Question

For the following exercises, determine whether the relation represents a function. $$\{(a, b),(b, c),(c, c)\}$$

Answer

**step1** Understanding the Problem

The problem asks us to determine if the given set of pairs represents a "function". The set of pairs is given as: $$(a, b), (b, c), (c, c)$$.

**step2** Defining a Function Simply

In simple terms, a "function" is like a special rule or machine. For every distinct "first item" you put into this rule, you must always get only one specific "second item" out. If you put the same "first item" in again, you must get the exact same "second item" out every time.
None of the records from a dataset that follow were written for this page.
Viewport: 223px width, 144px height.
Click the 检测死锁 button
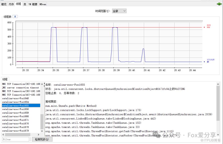[x=42, y=139]
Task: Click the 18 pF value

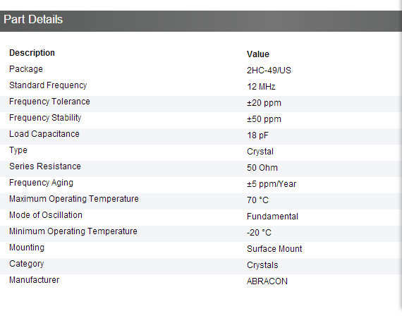Action: click(x=257, y=135)
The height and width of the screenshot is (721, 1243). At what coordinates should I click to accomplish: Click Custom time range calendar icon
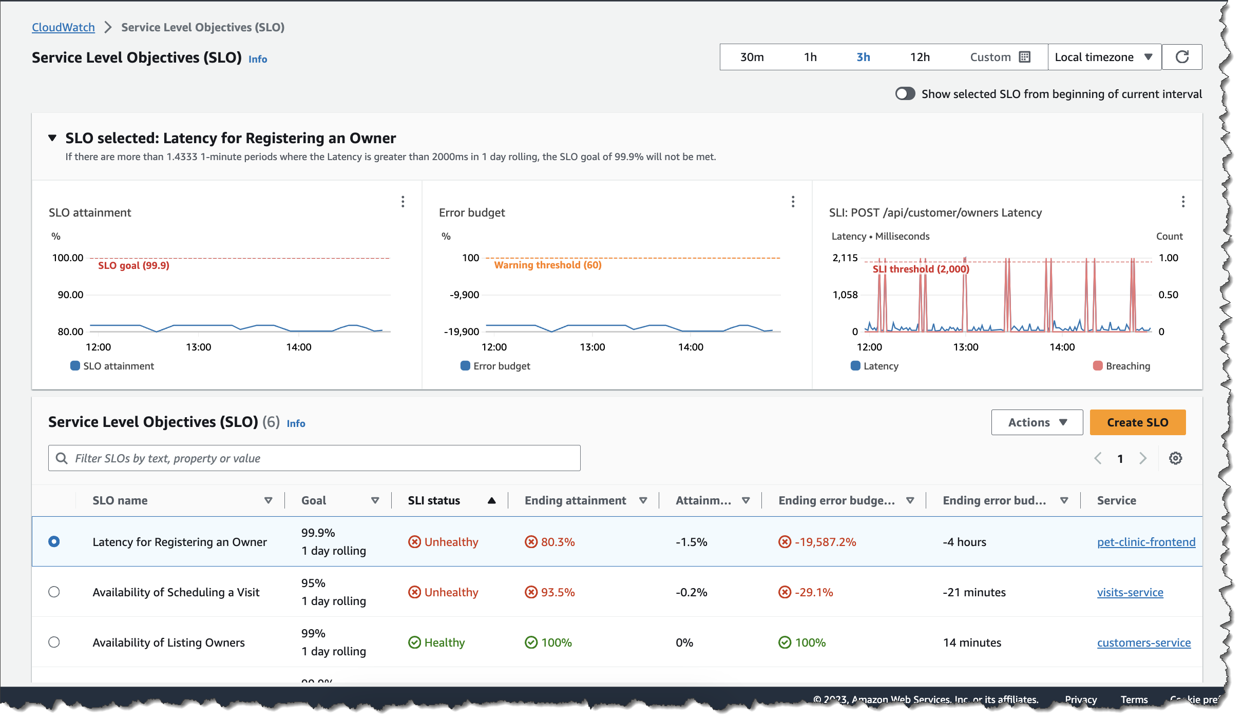(1025, 57)
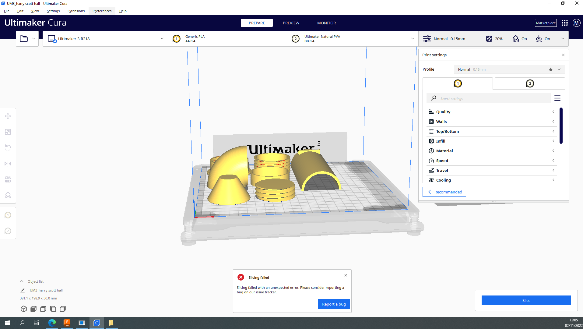Switch to Extruder 2 settings tab

530,83
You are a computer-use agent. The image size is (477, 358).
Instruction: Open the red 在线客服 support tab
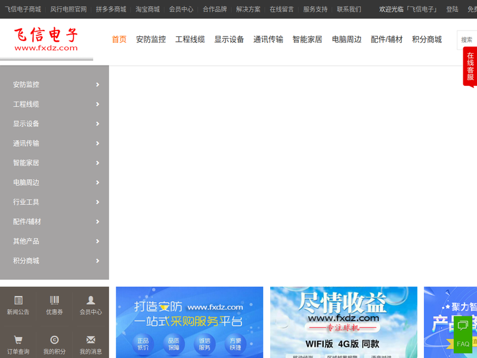point(470,66)
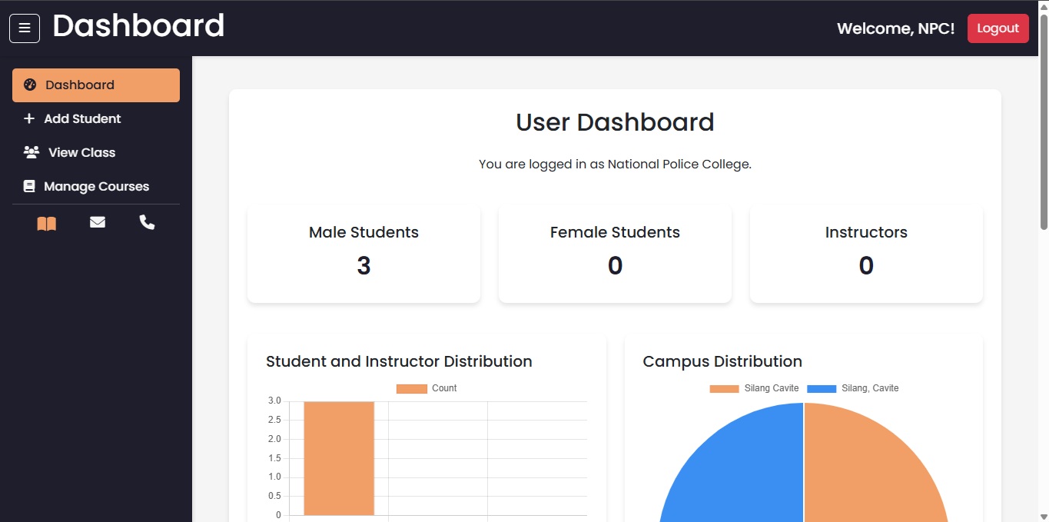Open the hamburger menu beside Dashboard title
The height and width of the screenshot is (522, 1049).
[24, 28]
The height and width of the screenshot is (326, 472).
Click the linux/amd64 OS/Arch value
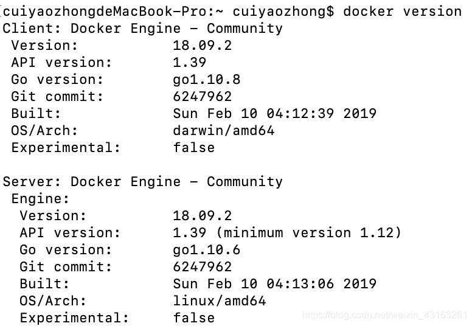click(x=220, y=301)
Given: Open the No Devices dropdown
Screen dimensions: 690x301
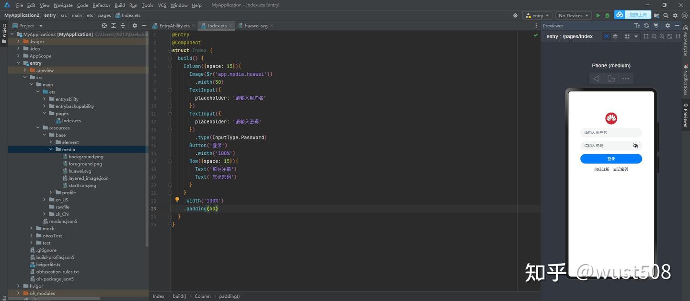Looking at the screenshot, I should pos(573,15).
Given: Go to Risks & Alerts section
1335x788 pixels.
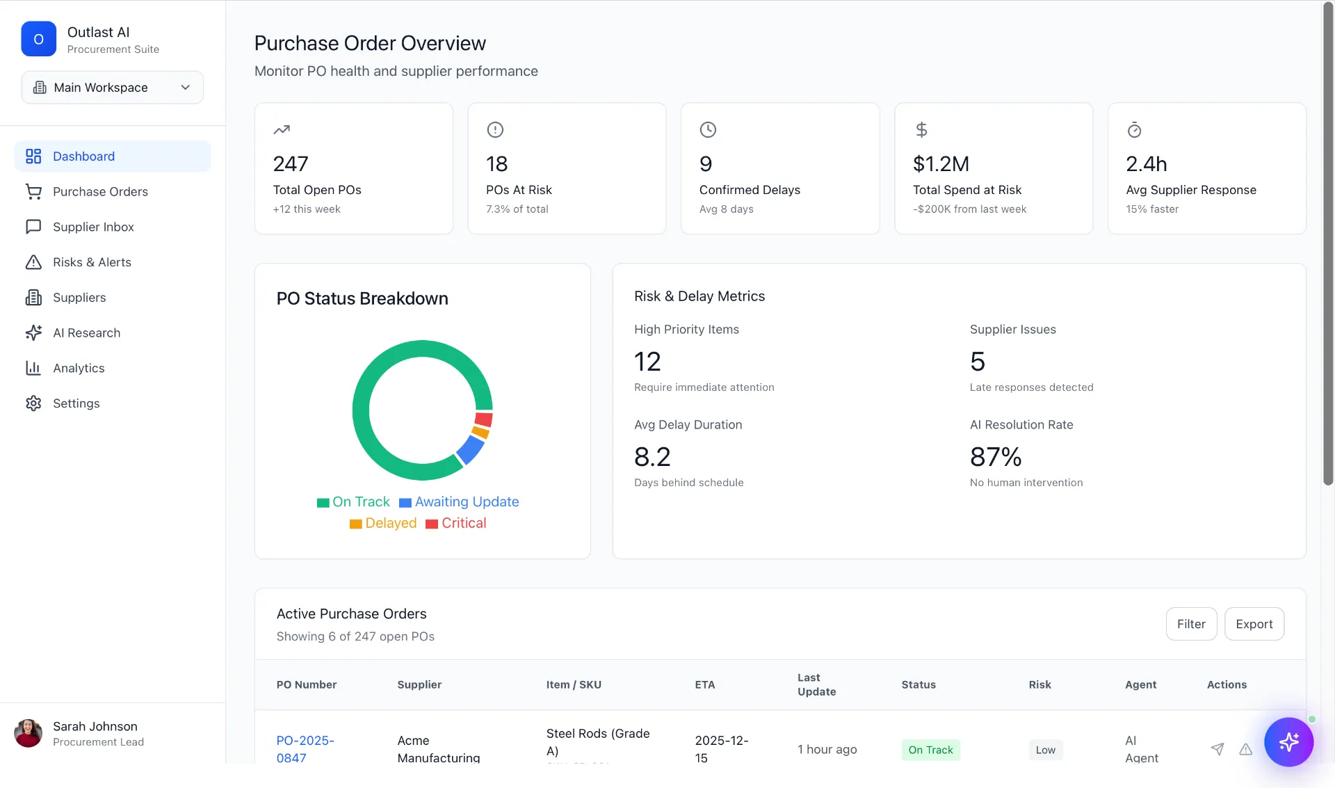Looking at the screenshot, I should click(x=92, y=262).
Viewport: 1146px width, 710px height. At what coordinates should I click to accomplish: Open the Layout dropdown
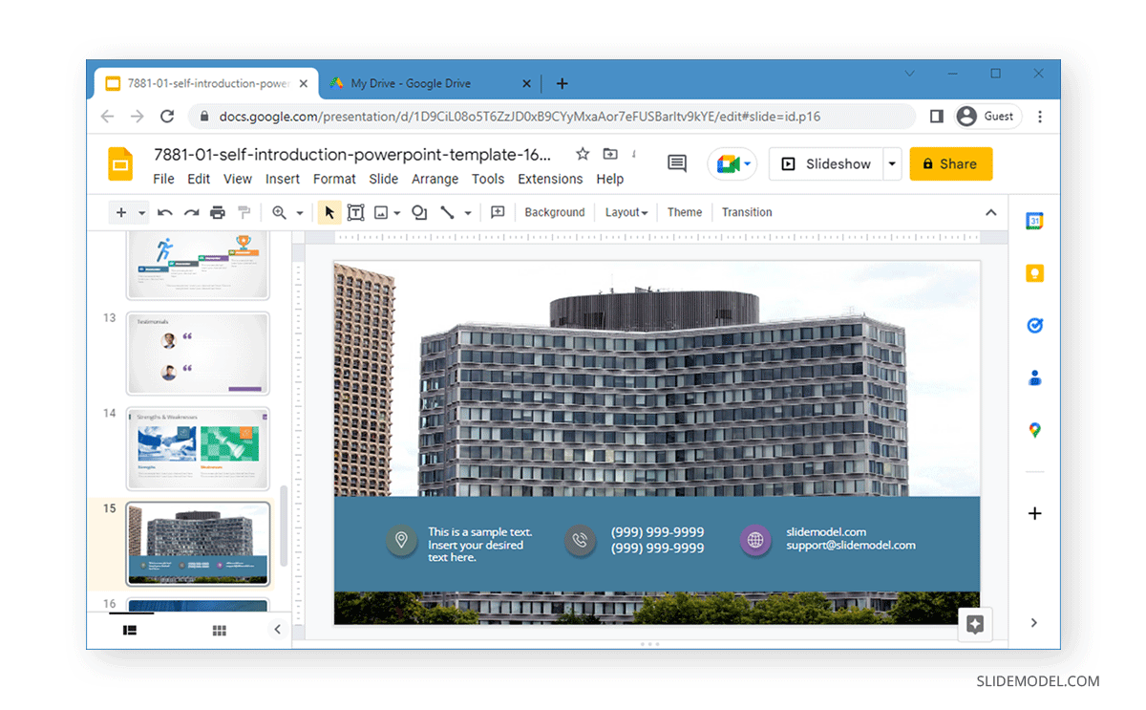pyautogui.click(x=626, y=211)
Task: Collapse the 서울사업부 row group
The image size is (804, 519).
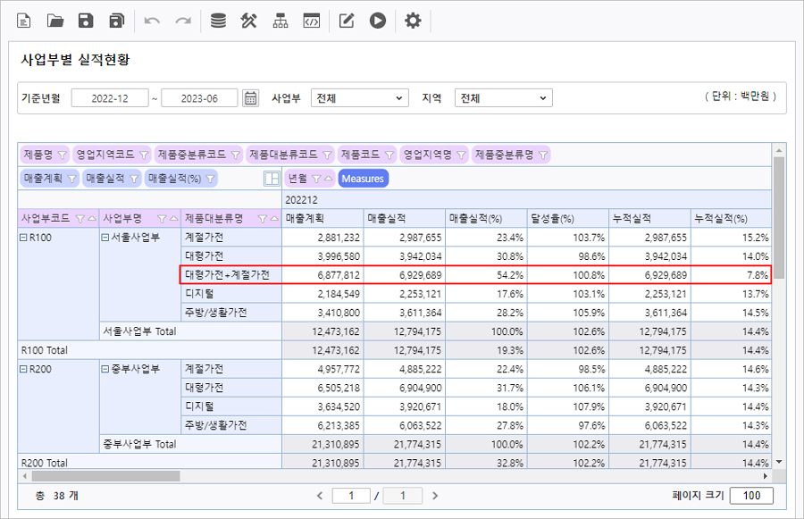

If a "first item" could give two different "second items", it would not be a function.

**step3** Analyzing Each Pair in the Set

Let's look at each pair provided:
- The first pair is $$(a, b)$$. This means that if 'a' is our "first item", then 'b' is the "second item" we get.
- The second pair is $$(b, c)$$. This means that if 'b' is our "first item", then 'c' is the "second item" we get.
- The third pair is $$(c, c)$$. This means that if 'c' is our "first item", then 'c' is the "second item" we get.

**step4** Checking if Any "First Item" Has More Than One "Second Item"

Now, we need to check if any "first item" in our list is associated with more than one "second item":
- For 'a' as the "first item": We only see 'a' appearing once as a first item in the whole list of pairs, and it is paired with 'b'. So, 'a' always gives 'b'.
- For 'b' as the "first item": We only see 'b' appearing once as a first item, and it is paired with 'c'. So, 'b' always gives 'c'.
- For 'c' as the "first item": We only see 'c' appearing once as a first item, and it is paired with 'c'. So, 'c' always gives 'c'.

**step5** Determining if the Relation is a Function

Since each unique "first item" ('a', 'b', and 'c') is consistently paired with only one "second item" (b, c, and c respectively) in the given set, the relation satisfies the definition of a function. Therefore, the given relation is a function.